* **Task description**
Repeat the stretch of entries below from the line with "This screenshot has height=794, width=1500." through the line with "You are a computer-use agent. Screen dimensions: 1546x764". Include both ends and add nothing.

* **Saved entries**
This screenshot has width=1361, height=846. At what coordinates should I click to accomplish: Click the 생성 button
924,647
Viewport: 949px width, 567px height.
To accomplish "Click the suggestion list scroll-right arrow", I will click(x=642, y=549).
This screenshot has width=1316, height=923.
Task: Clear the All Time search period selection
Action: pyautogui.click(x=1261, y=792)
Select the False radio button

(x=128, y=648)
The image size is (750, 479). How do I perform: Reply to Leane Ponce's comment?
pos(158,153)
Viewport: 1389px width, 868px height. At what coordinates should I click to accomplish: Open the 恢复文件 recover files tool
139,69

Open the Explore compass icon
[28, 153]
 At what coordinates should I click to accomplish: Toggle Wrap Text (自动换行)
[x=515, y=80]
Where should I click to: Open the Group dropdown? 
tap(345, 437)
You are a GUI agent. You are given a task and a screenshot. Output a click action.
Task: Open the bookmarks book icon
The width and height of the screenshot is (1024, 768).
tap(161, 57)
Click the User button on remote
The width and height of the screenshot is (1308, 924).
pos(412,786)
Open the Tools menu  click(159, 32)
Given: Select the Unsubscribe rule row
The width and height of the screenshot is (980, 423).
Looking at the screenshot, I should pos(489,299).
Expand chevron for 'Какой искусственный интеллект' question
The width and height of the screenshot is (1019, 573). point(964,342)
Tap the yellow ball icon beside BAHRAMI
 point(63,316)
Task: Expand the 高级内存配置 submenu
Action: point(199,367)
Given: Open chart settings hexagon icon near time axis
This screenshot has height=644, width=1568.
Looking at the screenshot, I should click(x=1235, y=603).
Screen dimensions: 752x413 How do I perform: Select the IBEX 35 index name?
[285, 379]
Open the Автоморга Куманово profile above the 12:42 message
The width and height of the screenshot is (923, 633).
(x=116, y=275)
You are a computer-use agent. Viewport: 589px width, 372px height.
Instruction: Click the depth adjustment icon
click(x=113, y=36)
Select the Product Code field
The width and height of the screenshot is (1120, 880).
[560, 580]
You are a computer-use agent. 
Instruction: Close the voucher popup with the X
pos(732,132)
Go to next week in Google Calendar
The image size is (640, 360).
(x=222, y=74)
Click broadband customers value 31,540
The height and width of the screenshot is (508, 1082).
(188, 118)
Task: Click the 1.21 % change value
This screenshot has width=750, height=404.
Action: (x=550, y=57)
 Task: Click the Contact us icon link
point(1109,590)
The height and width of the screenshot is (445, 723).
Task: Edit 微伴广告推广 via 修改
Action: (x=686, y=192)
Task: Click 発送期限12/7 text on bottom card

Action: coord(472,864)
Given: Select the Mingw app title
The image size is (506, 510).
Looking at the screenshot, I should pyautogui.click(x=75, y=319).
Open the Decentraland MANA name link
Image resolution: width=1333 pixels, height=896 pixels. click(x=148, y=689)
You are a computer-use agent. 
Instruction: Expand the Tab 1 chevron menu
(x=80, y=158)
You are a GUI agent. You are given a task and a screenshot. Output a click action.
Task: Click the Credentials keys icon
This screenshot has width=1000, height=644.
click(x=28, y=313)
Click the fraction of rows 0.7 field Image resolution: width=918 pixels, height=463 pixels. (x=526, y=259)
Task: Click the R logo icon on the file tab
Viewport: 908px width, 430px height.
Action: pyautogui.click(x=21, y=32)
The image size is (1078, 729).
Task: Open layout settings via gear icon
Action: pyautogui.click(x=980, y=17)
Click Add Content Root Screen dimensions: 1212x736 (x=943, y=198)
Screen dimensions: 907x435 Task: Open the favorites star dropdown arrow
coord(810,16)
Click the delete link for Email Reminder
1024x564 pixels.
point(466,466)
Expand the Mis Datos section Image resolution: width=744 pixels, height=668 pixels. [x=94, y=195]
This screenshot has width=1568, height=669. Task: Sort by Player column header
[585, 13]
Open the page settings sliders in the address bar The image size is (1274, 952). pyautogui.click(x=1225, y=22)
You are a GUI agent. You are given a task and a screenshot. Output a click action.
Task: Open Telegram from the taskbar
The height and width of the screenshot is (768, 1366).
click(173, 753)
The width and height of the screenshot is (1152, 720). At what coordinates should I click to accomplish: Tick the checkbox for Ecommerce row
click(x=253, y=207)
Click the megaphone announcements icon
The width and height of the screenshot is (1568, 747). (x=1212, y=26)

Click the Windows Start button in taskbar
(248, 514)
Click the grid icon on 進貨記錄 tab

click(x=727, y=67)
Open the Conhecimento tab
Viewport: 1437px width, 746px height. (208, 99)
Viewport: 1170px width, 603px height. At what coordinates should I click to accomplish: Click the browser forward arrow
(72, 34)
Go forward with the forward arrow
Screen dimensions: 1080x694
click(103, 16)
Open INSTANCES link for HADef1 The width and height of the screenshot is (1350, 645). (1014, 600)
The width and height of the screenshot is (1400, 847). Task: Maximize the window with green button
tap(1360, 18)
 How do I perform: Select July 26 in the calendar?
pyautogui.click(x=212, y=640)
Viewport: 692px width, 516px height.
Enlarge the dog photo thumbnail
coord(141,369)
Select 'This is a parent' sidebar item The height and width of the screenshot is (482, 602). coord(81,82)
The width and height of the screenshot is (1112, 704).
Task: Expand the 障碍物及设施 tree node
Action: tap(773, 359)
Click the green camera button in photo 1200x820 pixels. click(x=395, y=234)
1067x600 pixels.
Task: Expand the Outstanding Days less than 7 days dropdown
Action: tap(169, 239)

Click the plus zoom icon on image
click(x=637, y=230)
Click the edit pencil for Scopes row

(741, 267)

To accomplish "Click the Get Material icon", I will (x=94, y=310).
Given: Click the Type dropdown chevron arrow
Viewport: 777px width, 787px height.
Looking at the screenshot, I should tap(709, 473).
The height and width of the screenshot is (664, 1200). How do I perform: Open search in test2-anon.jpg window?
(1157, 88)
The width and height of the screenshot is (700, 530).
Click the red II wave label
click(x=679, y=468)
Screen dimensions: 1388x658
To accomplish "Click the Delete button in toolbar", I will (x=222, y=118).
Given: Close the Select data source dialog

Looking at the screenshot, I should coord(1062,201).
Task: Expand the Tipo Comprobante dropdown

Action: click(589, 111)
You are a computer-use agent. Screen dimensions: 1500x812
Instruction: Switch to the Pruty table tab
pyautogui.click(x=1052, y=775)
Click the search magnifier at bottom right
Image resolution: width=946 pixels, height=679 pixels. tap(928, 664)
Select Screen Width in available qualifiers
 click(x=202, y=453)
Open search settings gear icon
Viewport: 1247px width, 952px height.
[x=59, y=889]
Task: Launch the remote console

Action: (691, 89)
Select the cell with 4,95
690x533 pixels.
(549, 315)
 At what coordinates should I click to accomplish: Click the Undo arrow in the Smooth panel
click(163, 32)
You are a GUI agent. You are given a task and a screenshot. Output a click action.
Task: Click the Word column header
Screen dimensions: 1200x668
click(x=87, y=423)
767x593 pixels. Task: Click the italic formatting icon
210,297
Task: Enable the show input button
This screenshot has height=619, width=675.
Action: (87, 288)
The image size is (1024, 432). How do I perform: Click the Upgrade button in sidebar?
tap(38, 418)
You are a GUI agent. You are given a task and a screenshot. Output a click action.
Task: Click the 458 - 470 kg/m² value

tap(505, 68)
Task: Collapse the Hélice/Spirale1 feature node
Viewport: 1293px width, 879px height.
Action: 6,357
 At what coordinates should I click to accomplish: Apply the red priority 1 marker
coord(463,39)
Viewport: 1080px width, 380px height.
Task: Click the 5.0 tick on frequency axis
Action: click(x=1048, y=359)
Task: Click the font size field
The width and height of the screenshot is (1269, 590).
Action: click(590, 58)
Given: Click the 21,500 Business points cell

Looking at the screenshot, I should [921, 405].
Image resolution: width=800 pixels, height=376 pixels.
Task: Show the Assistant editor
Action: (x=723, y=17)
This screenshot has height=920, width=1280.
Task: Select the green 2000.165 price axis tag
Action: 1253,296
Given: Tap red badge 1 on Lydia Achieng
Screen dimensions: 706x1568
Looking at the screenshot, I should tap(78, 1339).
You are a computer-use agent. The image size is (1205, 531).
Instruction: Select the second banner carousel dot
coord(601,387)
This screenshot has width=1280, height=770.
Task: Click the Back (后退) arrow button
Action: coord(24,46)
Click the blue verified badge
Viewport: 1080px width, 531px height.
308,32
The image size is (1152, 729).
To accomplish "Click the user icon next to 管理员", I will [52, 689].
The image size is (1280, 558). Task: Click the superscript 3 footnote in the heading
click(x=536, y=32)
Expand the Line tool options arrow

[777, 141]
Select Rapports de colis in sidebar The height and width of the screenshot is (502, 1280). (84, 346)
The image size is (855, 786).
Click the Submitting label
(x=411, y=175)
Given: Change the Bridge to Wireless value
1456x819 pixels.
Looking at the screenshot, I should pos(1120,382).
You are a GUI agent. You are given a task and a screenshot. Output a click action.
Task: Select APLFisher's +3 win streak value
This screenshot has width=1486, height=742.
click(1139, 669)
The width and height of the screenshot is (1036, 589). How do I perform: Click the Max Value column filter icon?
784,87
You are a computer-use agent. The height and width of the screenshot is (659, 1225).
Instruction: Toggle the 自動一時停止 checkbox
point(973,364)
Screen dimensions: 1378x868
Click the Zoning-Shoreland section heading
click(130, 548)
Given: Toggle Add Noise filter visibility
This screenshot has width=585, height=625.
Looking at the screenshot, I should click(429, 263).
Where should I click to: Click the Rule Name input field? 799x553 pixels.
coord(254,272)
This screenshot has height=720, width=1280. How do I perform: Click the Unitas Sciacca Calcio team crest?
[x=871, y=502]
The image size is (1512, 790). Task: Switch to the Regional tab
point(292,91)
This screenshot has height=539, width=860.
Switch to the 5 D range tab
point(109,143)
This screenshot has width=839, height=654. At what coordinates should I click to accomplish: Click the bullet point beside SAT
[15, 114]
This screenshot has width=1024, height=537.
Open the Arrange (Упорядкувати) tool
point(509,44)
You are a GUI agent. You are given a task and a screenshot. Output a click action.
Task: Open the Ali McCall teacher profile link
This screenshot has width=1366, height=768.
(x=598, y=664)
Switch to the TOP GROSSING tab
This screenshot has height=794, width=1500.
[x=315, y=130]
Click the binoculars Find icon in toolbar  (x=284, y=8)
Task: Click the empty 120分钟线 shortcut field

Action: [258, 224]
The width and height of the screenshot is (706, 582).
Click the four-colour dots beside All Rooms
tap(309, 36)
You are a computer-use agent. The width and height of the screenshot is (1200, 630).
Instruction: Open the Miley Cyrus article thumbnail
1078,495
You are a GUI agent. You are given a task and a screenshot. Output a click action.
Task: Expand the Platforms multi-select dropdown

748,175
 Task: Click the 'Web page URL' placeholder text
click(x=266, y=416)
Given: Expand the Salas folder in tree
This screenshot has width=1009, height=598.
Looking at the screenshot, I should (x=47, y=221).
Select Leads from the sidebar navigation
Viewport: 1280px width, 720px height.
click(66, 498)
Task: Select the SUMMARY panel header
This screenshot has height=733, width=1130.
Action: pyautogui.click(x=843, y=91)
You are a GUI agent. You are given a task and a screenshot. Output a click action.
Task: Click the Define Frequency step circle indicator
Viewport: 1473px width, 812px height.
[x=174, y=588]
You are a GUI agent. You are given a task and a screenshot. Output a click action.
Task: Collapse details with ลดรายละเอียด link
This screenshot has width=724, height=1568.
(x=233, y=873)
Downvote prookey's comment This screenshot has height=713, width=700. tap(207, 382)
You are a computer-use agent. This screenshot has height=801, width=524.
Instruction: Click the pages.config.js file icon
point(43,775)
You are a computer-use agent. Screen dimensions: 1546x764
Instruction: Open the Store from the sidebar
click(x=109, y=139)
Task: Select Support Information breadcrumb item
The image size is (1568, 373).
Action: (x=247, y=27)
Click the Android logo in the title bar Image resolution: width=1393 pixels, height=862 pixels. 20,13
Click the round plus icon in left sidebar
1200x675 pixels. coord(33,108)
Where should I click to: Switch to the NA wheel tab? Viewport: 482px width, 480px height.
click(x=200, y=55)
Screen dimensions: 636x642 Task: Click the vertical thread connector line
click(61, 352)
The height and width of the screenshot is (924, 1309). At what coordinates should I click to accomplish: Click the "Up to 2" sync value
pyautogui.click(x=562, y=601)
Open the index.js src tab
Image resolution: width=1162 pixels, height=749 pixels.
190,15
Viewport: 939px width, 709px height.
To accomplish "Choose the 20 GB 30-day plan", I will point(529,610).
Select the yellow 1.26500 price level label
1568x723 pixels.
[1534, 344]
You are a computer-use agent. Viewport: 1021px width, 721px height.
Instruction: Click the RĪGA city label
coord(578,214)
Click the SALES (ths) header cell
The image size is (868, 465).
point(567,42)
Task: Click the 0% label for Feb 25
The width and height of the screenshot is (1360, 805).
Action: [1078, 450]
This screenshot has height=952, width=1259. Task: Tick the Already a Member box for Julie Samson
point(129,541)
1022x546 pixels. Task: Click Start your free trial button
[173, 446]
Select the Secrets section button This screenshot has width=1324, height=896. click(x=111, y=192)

* **Task output**
This screenshot has height=794, width=1500.
[x=315, y=130]
Click the binoculars Find icon in toolbar  (x=284, y=8)
Task: Click the empty 120分钟线 shortcut field

Action: [258, 224]
The width and height of the screenshot is (706, 582).
Click the four-colour dots beside All Rooms
tap(309, 36)
You are a computer-use agent. The width and height of the screenshot is (1200, 630).
Instruction: Open the Miley Cyrus article thumbnail
1078,495
You are a GUI agent. You are given a task and a screenshot. Output a click action.
Task: Expand the Platforms multi-select dropdown

748,175
 Task: Click the 'Web page URL' placeholder text
click(x=266, y=416)
Given: Expand the Salas folder in tree
This screenshot has width=1009, height=598.
Looking at the screenshot, I should (x=47, y=221).
Select Leads from the sidebar navigation
Viewport: 1280px width, 720px height.
click(66, 498)
Task: Select the SUMMARY panel header
This screenshot has height=733, width=1130.
Action: pyautogui.click(x=843, y=91)
You are a GUI agent. You are given a task and a screenshot. Output a click action.
Task: Click the Define Frequency step circle indicator
Viewport: 1473px width, 812px height.
[x=174, y=588]
You are a GUI agent. You are given a task and a screenshot. Output a click action.
Task: Collapse details with ลดรายละเอียด link
This screenshot has width=724, height=1568.
(x=233, y=873)
Downvote prookey's comment This screenshot has height=713, width=700. tap(207, 382)
You are a computer-use agent. This screenshot has height=801, width=524.
Instruction: Click the pages.config.js file icon
point(43,775)
You are a computer-use agent. Screen dimensions: 1546x764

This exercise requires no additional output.